An agreement was expected to have been reached last month, but has been delayed by the complexity of the arrangements. These include the restructuring of GPA's dollars 5.5bn debt mountain, and a deal with GE Capital, the giant US leasing group, that could lead to a takeover.
The refinancing is set to become one of the most expensive restructurings in history. Although GPA has denied reports that bankers' and advisers' fees could reach dollars 300m, a senior corporate financier said that such a figure would not surprise him, given the size of the debts and the number of parties involved around the world.

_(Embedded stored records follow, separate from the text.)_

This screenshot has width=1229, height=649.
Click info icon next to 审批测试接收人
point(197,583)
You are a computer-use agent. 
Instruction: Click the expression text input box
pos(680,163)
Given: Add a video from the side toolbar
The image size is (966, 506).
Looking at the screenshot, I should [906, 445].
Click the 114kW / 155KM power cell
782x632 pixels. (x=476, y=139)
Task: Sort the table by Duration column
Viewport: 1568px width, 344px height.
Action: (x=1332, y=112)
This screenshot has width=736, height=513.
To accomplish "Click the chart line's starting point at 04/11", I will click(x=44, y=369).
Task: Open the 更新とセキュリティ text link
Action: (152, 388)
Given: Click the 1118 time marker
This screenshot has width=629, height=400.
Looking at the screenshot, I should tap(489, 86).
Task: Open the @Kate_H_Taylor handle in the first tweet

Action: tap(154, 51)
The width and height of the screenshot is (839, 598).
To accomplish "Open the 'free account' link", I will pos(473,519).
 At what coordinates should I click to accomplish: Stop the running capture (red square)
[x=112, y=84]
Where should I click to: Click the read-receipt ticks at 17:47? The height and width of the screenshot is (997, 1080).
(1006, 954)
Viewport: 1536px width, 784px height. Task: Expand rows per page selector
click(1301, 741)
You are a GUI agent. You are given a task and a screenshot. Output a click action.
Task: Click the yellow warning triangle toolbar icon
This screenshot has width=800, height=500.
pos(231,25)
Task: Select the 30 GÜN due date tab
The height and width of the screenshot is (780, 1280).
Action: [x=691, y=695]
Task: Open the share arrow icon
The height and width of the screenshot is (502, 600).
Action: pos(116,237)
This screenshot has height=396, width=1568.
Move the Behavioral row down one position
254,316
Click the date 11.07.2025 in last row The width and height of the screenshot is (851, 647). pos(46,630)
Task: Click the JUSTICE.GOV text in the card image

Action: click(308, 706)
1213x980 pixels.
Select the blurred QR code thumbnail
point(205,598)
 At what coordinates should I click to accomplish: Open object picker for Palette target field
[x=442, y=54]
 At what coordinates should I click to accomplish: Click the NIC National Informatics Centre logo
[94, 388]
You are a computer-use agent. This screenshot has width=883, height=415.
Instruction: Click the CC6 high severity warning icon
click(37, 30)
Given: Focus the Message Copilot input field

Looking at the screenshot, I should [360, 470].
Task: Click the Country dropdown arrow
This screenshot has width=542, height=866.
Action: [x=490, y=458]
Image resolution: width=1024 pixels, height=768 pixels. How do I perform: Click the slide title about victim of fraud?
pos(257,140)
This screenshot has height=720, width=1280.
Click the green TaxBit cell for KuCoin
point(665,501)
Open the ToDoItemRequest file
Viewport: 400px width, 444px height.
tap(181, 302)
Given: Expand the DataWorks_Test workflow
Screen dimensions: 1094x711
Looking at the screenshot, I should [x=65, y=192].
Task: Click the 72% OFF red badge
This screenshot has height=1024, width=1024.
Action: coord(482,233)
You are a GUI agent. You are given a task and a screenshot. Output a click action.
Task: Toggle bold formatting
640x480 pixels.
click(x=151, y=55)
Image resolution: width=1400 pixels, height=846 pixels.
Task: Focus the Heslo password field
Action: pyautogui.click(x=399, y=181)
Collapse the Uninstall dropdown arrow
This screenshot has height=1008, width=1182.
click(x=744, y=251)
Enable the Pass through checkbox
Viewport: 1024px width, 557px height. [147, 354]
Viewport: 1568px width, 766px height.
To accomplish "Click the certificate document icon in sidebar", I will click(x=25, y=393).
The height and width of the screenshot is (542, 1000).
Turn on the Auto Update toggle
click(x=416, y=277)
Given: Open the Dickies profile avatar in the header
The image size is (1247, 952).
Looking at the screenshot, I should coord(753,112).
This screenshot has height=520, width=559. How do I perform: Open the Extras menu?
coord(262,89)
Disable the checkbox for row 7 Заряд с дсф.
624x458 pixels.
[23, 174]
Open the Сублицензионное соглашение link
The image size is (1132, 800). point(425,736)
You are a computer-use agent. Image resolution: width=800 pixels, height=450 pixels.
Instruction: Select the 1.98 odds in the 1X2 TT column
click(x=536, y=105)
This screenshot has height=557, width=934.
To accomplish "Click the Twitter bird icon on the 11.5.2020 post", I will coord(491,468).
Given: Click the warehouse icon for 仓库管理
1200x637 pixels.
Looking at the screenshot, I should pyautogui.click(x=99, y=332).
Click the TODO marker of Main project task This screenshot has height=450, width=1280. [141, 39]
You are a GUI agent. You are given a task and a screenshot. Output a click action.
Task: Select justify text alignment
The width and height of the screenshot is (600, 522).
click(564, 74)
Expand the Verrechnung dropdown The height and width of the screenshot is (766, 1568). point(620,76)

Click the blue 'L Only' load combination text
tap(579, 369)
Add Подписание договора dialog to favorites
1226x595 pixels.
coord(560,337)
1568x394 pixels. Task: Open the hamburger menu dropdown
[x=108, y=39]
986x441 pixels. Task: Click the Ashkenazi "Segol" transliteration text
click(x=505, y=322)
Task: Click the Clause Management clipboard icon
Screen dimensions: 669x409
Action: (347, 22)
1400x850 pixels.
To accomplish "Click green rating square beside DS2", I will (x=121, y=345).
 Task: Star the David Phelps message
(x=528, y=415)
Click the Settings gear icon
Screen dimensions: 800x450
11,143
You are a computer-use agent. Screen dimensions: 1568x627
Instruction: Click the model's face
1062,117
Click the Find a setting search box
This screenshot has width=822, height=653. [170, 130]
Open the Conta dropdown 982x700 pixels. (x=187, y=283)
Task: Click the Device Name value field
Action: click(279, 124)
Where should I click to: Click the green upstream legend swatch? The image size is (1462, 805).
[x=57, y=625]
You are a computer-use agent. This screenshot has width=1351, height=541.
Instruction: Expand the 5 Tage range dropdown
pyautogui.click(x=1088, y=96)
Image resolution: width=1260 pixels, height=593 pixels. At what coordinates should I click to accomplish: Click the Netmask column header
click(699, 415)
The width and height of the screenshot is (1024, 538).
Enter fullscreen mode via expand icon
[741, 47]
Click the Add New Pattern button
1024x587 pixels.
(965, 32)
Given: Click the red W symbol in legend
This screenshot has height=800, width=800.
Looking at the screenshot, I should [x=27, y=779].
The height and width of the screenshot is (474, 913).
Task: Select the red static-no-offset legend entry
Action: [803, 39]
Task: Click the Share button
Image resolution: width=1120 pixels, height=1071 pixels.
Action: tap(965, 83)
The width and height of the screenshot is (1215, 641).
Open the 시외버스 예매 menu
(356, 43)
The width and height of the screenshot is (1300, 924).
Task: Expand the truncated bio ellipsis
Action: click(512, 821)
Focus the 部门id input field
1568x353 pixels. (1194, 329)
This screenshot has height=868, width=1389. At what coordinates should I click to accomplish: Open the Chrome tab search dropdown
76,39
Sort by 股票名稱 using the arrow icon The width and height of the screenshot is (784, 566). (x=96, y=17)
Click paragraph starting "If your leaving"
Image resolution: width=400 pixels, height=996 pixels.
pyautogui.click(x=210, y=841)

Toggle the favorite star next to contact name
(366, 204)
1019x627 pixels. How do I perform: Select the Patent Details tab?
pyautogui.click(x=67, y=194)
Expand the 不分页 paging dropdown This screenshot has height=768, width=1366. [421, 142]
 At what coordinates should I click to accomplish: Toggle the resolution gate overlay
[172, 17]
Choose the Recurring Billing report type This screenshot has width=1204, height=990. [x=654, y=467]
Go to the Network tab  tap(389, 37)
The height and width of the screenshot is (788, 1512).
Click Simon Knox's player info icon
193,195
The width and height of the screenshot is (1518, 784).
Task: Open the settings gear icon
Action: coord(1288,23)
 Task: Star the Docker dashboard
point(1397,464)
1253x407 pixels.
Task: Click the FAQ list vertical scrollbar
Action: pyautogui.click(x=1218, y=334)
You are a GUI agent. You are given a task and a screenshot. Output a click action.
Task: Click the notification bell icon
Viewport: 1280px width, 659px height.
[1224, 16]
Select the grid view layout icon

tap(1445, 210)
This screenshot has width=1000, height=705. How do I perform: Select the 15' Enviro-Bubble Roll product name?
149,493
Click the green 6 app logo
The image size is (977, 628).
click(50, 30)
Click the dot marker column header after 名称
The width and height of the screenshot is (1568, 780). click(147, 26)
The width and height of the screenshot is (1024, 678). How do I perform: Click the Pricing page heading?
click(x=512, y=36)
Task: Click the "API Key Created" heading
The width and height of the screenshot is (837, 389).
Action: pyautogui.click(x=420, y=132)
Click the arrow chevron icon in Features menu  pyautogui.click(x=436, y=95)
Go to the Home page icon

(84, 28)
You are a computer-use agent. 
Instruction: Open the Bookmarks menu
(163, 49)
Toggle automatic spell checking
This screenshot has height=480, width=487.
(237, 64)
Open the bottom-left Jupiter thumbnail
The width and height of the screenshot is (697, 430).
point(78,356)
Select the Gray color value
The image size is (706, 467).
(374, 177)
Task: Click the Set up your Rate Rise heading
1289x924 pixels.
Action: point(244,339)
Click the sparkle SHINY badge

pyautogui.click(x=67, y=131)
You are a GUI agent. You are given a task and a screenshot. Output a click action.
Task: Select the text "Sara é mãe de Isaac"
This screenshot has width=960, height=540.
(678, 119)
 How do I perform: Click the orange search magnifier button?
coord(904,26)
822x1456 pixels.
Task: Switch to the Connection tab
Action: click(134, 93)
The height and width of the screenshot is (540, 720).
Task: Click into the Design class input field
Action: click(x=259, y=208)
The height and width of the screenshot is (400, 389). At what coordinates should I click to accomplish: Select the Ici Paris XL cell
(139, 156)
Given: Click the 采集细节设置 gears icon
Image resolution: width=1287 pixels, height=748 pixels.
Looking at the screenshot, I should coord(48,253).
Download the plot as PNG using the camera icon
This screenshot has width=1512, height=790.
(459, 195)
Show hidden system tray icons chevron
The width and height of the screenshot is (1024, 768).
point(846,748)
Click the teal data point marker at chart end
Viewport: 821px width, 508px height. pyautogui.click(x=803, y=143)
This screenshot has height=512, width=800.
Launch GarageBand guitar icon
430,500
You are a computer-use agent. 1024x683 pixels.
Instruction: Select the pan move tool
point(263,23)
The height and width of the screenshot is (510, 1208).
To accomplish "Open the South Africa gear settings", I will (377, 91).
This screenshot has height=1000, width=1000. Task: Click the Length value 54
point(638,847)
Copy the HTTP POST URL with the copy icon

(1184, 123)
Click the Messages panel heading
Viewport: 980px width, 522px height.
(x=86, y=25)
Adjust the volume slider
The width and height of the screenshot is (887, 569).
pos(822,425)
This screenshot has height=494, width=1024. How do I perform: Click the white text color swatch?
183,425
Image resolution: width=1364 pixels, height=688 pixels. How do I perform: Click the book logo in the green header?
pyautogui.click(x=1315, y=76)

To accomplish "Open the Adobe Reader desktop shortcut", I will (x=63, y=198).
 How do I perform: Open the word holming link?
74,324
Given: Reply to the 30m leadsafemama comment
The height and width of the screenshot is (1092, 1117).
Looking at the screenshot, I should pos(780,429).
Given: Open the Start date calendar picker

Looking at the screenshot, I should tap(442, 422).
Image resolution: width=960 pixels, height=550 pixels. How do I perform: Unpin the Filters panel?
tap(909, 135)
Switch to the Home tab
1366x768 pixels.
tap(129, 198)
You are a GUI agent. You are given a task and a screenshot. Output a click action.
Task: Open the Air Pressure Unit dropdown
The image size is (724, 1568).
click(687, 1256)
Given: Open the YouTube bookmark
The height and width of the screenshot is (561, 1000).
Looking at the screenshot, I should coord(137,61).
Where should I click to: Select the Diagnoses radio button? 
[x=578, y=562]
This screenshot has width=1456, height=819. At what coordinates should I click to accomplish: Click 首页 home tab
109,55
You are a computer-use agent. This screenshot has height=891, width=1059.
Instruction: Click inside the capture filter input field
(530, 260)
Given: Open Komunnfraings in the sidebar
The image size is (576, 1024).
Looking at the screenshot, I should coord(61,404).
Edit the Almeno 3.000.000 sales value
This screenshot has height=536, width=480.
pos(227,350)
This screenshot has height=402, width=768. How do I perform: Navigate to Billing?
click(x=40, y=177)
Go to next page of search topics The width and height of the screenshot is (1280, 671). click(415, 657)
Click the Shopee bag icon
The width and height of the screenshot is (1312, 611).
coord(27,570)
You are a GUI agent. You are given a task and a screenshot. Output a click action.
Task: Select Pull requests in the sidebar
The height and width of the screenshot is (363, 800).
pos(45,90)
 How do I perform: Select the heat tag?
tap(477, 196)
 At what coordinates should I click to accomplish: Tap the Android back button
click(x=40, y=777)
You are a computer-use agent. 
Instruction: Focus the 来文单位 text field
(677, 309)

Documents will be sent to shareholders and creditors in mid-September in preparation for an extraordinary meeting in mid-October.
The company announced yesterday that 48 jobs were being trimmed from the 233-employee payroll. These would be mostly middle and junior managers and secretarial staff. In 1991, GPA's employee costs for 220 staff were Ir pounds 35.3m.
There has also been speculation about the future of GPA's executive directors.
Sources in Dublin said that the role of the founder-chairman, Tony Ryan, would be reduced to a largely honorary one, although he might retain some executive responsibilities.
Maurice Foley, deputy chairman, has already indicated that he will retire at the end of the year.
GPA's offices in Dublin and New York are to close, leaving the group to be run entirely from its Shannon base in the west of Ireland.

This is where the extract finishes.